[Opening PROVIDED ENTRIES section]

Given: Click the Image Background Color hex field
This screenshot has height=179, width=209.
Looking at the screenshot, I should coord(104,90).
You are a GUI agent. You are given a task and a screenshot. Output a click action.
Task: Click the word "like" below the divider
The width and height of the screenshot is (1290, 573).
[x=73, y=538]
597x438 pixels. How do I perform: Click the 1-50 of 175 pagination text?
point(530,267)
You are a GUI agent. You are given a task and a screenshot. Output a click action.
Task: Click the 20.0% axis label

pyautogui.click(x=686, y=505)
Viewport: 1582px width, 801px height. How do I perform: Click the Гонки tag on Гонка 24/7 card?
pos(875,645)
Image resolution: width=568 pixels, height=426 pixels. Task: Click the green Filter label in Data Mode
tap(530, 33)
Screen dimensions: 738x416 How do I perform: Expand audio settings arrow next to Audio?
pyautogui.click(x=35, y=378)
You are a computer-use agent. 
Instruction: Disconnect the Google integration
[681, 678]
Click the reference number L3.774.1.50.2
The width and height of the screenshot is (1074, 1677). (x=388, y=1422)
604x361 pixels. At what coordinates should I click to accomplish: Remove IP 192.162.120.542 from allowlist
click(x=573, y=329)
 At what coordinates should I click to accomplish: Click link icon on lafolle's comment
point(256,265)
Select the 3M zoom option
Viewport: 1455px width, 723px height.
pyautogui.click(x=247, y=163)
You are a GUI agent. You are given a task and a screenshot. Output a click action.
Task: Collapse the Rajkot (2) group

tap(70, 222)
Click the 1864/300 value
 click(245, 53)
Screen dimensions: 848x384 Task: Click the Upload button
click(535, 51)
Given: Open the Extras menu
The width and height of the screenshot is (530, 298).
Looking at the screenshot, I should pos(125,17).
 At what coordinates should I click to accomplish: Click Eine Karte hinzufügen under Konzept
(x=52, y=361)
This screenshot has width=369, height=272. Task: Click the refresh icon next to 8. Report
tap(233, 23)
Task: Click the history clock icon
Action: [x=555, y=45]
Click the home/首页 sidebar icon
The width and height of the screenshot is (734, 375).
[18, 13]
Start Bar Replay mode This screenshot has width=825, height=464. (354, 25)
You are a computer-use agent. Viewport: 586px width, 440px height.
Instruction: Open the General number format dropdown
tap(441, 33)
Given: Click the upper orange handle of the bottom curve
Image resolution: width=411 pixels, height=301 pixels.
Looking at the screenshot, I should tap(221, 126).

[Closing PROVIDED ENTRIES section]

REQUIRED ACTION: Your answer should hold the line with "Start Bar Replay" and each line after it to the end of the data, retyped exactly. Include no other lines.

RESPONSE TO THIS EXERCISE:
Start Bar Replay mode This screenshot has width=825, height=464. (354, 25)
You are a computer-use agent. Viewport: 586px width, 440px height.
Instruction: Open the General number format dropdown
tap(441, 33)
Given: Click the upper orange handle of the bottom curve
Image resolution: width=411 pixels, height=301 pixels.
Looking at the screenshot, I should tap(221, 126).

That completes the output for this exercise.